ESTRATTO
^^^^^^^^^^^^^^^^
Realtà virtuale e guerra reale

giovedì 10 marzo 2022


Si è evocata la guerra a proposito di pandemia ed eccola qui sul serio, con vere armi e veri nemici che si combattono. Così i No vax cedono il posto ai No war ma con lo stesso risultato: i primi hanno contato sullo scudo dei vaccinati così come i secondi contano sul fatto che, a combattere, siano altri. Ma il substrato sociologico è assai diverso. Se sui No vax ha prevalso l’arrogante prosopopea dell’ignoranza di chi si gonfia il petto di sicumera senza fondamento scientifico, sui No war agiscono motivazioni molto meno profonde ma, allo stesso tempo, dominate da un atteggiamento fine a se stesso, incapace di esprimersi razionalmente e che quindi va spiegato. Molto meno profonde, perché è assai facile dichiarare la propria preferenza per la pace rispetto alla guerra ma anche fine a stesso perché, oltre alla dichiarazione, non segue né può seguire alcuna proposta concreta.

Ma da dove derivano la paura che sta serpeggiando e, soprattutto, lo sconcerto che sta cogliendo crescenti quantità di persone, giovani e meno giovani? La paura ha origini ovviamente chiare e ci riguarda tutti. Ma lo sconcerto, cioè l’improvvisa necessità di guardare in faccia una realtà inattesa e non certo bella, ha radici di altro ordine. Il fatto è che, da un lato, ormai sono pochissime le persone che, in Italia come in Europa, hanno vissuto direttamente l’esperienza dell’ultima guerra e quindi, dall’altro, temiamo di essere costretti a occuparcene in prima persona senza conoscerne la natura. O, meglio, avendone avuto pseudo-conoscenza solo attraverso valanghe di film, libri, telegiornali, racconti personali e, dulcis in fundo, enormi quantità di videogiochi nei quali ragazzi e adulti si cimentano in battaglie finte ma che trovano decisamente eccitanti. Molti hanno saputo e sanno, dai mass media, di guerre locali combattute lontano da noi e sempre, dopo un attimo di desolazione, hanno pensato ad altro, proprio come, finito di giocare alla guerra con il computer, tornano alle proprie faccende. Mai avremmo pensato di dover passare dalla fiction alla realtà e, dunque, ecco emergere lo sbalordimento e il disorientamento perché la guerra sembra minacciare di uscire dal monitor e investirci esplicitamente, non come pura informazione o software ma come hardware in termini di materia ed energia.
^^^^^^^^^^^^^^^^
DATI
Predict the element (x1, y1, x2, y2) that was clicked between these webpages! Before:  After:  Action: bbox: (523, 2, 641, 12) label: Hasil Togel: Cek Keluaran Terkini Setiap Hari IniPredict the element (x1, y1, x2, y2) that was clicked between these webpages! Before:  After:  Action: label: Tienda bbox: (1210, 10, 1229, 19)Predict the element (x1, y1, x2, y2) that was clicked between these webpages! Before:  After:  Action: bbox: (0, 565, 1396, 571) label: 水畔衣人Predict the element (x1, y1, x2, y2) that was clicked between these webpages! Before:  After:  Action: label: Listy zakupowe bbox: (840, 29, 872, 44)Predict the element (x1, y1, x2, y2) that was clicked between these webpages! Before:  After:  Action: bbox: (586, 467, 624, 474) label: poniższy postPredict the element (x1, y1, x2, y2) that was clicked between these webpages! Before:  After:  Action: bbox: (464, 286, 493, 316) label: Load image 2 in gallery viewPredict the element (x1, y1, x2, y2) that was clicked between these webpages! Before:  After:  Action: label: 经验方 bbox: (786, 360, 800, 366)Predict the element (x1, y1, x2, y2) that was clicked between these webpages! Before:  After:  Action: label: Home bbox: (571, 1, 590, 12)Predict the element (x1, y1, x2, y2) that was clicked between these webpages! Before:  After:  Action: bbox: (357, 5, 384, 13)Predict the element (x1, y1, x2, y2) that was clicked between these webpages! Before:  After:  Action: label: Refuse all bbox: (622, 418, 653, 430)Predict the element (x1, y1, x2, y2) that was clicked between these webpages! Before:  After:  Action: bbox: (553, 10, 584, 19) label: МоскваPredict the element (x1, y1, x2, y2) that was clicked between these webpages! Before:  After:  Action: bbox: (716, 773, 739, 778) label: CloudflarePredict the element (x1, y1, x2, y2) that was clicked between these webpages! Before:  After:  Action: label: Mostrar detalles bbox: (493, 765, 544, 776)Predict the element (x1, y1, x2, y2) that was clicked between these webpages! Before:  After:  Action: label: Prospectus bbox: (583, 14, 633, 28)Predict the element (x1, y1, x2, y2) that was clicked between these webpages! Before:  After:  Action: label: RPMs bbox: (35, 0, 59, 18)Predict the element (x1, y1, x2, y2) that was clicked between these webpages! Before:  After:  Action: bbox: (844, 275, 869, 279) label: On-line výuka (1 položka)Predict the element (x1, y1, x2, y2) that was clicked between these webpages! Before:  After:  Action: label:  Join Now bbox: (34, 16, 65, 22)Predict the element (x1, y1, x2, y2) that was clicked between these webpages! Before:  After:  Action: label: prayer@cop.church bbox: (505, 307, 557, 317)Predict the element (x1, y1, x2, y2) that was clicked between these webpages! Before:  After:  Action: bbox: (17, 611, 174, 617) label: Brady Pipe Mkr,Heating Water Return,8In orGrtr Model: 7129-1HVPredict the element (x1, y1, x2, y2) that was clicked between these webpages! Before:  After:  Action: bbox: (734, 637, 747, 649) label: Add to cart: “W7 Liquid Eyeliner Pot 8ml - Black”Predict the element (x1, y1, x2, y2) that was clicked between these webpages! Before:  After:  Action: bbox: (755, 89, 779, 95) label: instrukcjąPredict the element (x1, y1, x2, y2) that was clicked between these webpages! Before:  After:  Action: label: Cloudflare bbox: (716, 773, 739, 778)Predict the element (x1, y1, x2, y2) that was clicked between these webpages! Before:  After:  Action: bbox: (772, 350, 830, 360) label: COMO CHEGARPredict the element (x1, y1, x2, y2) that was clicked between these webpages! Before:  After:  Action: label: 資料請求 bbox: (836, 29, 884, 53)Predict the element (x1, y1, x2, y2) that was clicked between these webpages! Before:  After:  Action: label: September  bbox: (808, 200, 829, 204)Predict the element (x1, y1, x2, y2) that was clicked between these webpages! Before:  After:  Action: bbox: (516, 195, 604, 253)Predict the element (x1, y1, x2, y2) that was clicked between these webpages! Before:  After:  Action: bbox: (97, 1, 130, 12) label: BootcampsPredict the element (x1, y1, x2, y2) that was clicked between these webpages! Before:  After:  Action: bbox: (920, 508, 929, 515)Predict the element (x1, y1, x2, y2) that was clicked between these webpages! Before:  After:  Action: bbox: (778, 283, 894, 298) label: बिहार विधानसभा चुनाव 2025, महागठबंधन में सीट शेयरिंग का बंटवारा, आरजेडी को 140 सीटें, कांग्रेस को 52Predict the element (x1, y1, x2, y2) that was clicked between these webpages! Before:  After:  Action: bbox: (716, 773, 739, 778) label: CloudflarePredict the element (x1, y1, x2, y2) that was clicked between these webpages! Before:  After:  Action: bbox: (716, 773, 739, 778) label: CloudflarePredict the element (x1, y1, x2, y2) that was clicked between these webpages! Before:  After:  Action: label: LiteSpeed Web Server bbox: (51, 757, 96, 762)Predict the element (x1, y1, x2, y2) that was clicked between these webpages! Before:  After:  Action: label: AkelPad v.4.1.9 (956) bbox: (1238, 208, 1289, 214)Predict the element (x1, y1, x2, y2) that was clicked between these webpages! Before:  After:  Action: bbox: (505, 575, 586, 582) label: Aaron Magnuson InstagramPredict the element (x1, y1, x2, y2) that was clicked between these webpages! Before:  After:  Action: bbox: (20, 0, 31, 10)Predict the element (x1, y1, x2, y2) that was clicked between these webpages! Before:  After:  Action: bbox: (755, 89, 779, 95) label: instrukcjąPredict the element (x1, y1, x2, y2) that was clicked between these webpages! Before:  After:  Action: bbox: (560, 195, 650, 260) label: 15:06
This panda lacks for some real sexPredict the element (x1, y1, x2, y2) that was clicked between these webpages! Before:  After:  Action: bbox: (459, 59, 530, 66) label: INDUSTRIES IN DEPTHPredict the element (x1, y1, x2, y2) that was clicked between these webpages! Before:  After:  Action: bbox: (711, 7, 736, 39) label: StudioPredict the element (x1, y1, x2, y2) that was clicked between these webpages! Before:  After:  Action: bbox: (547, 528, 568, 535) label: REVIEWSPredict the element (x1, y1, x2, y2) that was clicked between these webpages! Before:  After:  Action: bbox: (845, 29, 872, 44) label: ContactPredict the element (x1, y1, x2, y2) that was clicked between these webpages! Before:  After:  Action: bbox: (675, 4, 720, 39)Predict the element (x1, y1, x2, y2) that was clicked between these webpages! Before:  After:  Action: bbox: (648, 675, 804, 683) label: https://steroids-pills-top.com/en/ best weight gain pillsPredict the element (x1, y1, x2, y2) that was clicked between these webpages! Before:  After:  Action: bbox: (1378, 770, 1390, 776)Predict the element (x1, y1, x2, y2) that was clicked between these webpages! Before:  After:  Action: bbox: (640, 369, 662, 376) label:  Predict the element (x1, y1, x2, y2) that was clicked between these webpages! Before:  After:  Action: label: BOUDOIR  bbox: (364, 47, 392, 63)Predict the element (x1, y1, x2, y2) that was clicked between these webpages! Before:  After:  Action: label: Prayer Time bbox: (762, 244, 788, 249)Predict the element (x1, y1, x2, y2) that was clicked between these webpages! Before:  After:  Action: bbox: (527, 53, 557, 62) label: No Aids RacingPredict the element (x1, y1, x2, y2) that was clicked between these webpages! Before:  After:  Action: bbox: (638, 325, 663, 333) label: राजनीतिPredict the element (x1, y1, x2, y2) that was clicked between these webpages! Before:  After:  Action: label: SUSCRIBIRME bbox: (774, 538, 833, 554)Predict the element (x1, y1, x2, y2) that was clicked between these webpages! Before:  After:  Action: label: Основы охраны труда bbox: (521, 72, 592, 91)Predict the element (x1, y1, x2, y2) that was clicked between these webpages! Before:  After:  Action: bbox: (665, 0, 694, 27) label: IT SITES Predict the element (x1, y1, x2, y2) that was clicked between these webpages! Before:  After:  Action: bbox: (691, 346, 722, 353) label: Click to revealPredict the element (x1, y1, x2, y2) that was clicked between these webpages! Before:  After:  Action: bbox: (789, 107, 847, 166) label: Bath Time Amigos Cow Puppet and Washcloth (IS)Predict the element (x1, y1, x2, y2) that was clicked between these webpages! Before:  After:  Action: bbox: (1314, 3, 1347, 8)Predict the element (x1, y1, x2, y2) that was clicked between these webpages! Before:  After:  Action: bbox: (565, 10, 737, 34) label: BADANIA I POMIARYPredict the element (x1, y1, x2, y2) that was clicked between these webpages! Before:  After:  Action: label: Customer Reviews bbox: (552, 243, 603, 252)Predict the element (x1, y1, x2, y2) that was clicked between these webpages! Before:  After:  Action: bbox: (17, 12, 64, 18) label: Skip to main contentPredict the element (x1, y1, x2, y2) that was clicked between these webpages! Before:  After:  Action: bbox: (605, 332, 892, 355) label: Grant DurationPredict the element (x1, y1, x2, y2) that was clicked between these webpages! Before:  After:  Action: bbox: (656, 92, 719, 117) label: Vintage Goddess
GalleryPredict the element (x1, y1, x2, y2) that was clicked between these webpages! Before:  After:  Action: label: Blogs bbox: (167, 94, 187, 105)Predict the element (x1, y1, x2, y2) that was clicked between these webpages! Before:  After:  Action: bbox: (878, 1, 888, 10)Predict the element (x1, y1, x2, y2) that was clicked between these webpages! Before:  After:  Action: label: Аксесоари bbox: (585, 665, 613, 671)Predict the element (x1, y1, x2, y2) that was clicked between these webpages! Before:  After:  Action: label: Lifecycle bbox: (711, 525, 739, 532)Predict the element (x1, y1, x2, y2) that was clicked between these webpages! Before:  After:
^^^^^^^^^^^^^^^^
CONSEGNA
Trascrivi senza modifiche il brano dell'estratto sulla guerra che comincia con "Si è evocata" e arriva fino a "alcuna proposta concreta.".

SOLUZIONE
Si è evocata la guerra a proposito di pandemia ed eccola qui sul serio, con vere armi e veri nemici che si combattono. Così i No vax cedono il posto ai No war ma con lo stesso risultato: i primi hanno contato sullo scudo dei vaccinati così come i secondi contano sul fatto che, a combattere, siano altri. Ma il substrato sociologico è assai diverso. Se sui No vax ha prevalso l’arrogante prosopopea dell’ignoranza di chi si gonfia il petto di sicumera senza fondamento scientifico, sui No war agiscono motivazioni molto meno profonde ma, allo stesso tempo, dominate da un atteggiamento fine a se stesso, incapace di esprimersi razionalmente e che quindi va spiegato. Molto meno profonde, perché è assai facile dichiarare la propria preferenza per la pace rispetto alla guerra ma anche fine a stesso perché, oltre alla dichiarazione, non segue né può seguire alcuna proposta concreta.